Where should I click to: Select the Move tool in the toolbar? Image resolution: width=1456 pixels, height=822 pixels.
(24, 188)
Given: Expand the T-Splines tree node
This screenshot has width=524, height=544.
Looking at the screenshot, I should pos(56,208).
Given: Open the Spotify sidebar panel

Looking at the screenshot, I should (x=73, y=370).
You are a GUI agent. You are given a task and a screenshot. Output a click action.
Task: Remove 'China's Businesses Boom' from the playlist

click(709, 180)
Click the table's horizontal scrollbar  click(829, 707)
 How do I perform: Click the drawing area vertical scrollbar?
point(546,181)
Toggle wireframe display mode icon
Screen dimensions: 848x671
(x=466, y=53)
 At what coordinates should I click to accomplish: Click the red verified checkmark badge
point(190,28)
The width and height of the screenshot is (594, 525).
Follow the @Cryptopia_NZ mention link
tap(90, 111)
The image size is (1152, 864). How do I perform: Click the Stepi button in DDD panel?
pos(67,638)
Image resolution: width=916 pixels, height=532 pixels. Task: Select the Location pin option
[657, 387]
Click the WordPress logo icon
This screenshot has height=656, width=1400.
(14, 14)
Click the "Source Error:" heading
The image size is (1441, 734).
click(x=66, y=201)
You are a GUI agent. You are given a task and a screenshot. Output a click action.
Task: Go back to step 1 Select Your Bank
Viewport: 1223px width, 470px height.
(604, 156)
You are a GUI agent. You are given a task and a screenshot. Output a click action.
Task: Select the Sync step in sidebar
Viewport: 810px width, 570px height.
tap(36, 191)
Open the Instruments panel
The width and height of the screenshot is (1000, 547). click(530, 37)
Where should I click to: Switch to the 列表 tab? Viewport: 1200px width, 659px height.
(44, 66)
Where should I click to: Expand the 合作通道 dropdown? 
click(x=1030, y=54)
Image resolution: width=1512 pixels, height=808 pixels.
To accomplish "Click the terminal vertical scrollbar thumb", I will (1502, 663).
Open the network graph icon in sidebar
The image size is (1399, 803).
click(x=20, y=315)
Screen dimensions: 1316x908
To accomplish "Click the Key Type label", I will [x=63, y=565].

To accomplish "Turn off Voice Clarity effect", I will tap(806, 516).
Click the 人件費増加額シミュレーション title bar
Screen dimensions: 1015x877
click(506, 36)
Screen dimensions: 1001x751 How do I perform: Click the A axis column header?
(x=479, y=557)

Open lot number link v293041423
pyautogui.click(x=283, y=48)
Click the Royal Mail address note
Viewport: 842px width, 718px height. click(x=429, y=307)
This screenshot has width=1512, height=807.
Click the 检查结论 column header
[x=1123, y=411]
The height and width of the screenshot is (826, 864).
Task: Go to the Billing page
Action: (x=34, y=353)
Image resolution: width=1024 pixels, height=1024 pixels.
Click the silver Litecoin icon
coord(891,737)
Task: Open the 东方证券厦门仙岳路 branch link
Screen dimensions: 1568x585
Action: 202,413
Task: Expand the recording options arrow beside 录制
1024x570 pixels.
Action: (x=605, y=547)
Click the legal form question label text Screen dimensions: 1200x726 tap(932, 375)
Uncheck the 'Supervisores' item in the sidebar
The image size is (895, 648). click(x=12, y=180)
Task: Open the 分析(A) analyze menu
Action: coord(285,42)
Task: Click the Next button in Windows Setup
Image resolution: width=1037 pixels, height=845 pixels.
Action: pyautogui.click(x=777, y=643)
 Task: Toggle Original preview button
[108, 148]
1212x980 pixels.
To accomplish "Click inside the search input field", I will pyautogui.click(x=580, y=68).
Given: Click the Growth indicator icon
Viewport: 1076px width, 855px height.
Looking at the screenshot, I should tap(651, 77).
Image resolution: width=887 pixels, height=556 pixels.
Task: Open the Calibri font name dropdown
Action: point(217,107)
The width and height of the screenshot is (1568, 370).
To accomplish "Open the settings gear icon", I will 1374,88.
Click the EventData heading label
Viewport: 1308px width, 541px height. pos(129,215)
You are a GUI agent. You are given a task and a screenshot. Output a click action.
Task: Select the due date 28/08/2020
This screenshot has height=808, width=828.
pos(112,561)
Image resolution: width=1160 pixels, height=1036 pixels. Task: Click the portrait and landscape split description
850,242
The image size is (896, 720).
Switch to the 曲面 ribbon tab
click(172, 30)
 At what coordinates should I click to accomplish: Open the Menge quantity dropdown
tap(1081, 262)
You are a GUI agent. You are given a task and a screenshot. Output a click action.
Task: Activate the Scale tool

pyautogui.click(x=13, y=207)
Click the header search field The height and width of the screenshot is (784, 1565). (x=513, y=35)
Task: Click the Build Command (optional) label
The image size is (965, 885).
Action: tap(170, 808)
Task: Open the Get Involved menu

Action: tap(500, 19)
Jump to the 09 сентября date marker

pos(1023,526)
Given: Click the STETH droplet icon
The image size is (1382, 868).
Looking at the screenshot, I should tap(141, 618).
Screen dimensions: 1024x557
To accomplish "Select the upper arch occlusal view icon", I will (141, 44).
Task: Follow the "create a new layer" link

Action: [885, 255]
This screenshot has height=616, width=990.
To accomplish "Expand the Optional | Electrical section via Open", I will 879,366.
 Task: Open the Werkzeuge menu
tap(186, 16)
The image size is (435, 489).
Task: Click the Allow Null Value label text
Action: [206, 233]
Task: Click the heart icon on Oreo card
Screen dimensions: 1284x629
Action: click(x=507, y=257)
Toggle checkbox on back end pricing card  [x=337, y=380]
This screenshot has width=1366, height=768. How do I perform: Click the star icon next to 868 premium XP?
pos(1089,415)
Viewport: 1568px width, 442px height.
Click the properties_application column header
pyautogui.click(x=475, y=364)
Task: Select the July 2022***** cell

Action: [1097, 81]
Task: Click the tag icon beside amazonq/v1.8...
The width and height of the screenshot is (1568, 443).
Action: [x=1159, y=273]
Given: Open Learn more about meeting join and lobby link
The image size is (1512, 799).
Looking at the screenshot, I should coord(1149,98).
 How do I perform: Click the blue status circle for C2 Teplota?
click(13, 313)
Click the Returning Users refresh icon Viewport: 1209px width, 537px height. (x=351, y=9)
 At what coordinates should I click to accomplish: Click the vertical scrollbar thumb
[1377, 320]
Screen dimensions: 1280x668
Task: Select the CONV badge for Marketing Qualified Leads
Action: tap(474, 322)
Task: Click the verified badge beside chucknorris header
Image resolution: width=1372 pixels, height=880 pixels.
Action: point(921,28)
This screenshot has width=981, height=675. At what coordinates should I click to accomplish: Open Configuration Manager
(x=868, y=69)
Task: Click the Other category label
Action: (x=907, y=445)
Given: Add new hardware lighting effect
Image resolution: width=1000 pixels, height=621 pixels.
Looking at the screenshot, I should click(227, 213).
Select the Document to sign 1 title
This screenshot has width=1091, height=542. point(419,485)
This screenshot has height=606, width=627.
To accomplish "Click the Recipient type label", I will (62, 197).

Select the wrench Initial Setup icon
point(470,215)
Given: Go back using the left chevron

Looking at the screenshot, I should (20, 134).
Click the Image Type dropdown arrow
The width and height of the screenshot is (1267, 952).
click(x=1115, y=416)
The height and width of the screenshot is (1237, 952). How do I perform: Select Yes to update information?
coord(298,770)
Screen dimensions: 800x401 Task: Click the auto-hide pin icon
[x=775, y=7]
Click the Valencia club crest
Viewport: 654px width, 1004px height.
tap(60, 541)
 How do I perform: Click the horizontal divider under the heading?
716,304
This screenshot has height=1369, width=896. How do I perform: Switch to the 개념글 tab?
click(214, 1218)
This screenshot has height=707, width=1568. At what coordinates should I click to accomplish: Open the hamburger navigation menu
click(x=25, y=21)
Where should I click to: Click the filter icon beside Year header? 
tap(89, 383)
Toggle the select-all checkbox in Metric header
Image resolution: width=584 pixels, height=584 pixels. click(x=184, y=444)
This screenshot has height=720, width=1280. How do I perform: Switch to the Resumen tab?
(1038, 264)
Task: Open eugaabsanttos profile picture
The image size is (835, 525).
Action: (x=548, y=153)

■ ■ ■ ■

Assigned task ▸ The answer should be the first line of the material and every line after it through the line containing "The width and height of the screenshot is (594, 525).", exactly as written, and nothing else.

Reply to the exercise ▸
Where should I click to: Select the Move tool in the toolbar? Image resolution: width=1456 pixels, height=822 pixels.
(24, 188)
Given: Expand the T-Splines tree node
This screenshot has width=524, height=544.
Looking at the screenshot, I should pos(56,208).
Given: Open the Spotify sidebar panel

Looking at the screenshot, I should (x=73, y=370).
You are a GUI agent. You are given a task and a screenshot. Output a click action.
Task: Remove 'China's Businesses Boom' from the playlist

click(709, 180)
Click the table's horizontal scrollbar  click(829, 707)
 How do I perform: Click the drawing area vertical scrollbar?
point(546,181)
Toggle wireframe display mode icon
Screen dimensions: 848x671
(x=466, y=53)
 At what coordinates should I click to accomplish: Click the red verified checkmark badge
point(190,28)
The width and height of the screenshot is (594, 525).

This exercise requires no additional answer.